(Supplied records Opens)

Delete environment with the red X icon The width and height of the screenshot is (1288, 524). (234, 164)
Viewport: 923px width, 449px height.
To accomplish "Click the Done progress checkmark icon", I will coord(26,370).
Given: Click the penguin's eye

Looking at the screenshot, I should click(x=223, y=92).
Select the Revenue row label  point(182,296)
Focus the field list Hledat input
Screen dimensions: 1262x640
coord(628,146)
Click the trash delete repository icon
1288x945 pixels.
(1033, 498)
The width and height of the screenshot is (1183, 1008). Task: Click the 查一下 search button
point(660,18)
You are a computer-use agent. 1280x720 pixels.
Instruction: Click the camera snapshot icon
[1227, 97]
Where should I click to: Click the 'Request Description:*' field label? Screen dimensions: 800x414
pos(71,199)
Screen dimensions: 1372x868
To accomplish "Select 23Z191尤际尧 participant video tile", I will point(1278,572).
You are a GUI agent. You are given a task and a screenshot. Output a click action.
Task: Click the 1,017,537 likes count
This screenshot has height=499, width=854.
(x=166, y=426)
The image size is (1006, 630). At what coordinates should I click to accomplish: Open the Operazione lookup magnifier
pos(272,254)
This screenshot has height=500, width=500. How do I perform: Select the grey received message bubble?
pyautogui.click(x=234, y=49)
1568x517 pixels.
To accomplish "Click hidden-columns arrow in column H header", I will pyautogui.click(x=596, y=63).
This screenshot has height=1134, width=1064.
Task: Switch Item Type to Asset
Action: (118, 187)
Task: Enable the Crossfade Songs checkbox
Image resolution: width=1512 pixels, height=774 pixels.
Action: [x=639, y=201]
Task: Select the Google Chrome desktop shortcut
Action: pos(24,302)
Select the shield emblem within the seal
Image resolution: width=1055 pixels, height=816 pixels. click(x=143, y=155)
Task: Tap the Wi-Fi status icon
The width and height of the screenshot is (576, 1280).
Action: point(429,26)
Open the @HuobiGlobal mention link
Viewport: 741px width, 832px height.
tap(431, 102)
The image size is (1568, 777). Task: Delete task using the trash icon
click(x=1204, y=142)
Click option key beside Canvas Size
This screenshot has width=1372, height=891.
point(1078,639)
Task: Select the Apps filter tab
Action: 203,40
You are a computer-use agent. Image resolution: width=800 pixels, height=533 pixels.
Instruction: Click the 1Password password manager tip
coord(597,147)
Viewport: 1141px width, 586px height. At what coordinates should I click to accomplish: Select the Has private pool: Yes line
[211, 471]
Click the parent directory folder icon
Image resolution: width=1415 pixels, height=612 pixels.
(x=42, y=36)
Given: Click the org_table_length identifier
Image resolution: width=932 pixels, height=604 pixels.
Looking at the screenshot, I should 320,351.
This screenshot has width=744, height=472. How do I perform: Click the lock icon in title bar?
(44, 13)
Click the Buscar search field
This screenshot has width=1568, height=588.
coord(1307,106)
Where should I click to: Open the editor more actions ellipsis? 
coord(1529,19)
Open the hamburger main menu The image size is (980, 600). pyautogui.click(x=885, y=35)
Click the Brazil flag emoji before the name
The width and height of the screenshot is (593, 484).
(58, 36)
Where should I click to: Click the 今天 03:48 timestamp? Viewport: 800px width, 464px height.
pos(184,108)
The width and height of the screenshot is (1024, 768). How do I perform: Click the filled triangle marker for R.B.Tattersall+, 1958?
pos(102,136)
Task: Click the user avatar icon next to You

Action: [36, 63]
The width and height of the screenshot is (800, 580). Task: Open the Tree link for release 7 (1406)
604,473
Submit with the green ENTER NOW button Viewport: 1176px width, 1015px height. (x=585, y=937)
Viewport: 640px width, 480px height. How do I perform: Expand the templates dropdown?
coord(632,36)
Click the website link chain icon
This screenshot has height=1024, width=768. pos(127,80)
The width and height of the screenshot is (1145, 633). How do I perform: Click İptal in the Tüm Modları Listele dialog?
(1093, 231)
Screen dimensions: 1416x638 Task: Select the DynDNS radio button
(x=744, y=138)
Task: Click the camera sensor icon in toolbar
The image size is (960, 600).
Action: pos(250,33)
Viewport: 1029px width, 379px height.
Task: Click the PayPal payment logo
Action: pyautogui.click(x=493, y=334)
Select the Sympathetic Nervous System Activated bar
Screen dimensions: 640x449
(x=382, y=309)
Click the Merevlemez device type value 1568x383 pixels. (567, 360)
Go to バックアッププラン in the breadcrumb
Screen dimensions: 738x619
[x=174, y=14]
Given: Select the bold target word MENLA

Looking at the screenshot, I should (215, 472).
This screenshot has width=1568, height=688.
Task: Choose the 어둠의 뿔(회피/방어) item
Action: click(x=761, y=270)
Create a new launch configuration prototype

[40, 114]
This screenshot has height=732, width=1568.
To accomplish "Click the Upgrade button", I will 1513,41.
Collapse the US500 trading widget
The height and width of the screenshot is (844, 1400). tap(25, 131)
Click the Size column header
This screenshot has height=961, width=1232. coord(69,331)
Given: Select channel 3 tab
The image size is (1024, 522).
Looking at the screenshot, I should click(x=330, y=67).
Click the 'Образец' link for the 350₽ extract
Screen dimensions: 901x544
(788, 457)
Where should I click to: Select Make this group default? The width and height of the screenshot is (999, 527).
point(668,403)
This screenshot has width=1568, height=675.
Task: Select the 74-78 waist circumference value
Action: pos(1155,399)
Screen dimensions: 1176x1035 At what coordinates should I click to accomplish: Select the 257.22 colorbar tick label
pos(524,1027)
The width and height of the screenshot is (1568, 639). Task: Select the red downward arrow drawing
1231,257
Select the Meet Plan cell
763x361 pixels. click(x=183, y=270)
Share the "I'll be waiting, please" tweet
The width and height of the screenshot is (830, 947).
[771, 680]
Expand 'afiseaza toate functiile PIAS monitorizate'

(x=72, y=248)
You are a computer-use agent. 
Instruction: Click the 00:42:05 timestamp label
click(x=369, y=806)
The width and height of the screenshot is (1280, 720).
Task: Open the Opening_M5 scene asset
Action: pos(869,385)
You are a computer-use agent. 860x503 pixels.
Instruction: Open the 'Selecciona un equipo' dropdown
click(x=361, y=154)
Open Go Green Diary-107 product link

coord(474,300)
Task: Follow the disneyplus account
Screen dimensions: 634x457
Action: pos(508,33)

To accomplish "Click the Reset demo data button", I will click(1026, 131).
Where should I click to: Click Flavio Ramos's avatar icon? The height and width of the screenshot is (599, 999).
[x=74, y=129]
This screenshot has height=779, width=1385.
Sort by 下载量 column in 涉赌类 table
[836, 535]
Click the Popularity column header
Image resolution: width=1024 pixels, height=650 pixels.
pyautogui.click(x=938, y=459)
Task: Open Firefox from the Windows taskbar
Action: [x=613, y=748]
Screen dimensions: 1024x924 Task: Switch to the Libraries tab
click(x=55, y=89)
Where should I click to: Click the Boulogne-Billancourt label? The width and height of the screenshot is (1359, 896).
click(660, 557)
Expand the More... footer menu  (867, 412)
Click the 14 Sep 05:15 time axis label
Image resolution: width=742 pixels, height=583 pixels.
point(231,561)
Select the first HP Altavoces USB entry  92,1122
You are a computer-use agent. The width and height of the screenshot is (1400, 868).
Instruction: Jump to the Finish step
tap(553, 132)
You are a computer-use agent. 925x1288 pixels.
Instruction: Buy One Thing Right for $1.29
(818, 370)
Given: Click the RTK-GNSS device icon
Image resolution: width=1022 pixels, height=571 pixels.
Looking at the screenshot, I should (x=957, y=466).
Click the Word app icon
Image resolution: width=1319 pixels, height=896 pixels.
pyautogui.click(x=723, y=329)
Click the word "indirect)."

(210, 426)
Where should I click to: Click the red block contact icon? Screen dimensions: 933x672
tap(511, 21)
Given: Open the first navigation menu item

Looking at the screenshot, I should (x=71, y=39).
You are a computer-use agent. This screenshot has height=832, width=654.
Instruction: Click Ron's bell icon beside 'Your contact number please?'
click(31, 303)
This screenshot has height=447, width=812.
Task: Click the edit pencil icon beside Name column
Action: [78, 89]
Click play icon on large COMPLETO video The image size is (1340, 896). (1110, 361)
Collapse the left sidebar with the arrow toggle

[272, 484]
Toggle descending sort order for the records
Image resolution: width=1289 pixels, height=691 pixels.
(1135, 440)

(Supplied records Closes)

● Exercise prompt: All lines holding the word "computer" must be copied from the data.

● Solved exercise:
You are a computer-use agent. 1280x720 pixels.
You are a computer-use agent. Image resolution: width=800 pixels, height=533 pixels.
You are a computer-use agent. 
You are a computer-use agent. 860x503 pixels.
You are a computer-use agent. The width and height of the screenshot is (1400, 868).
You are a computer-use agent. 925x1288 pixels.
You are a computer-use agent. This screenshot has height=832, width=654.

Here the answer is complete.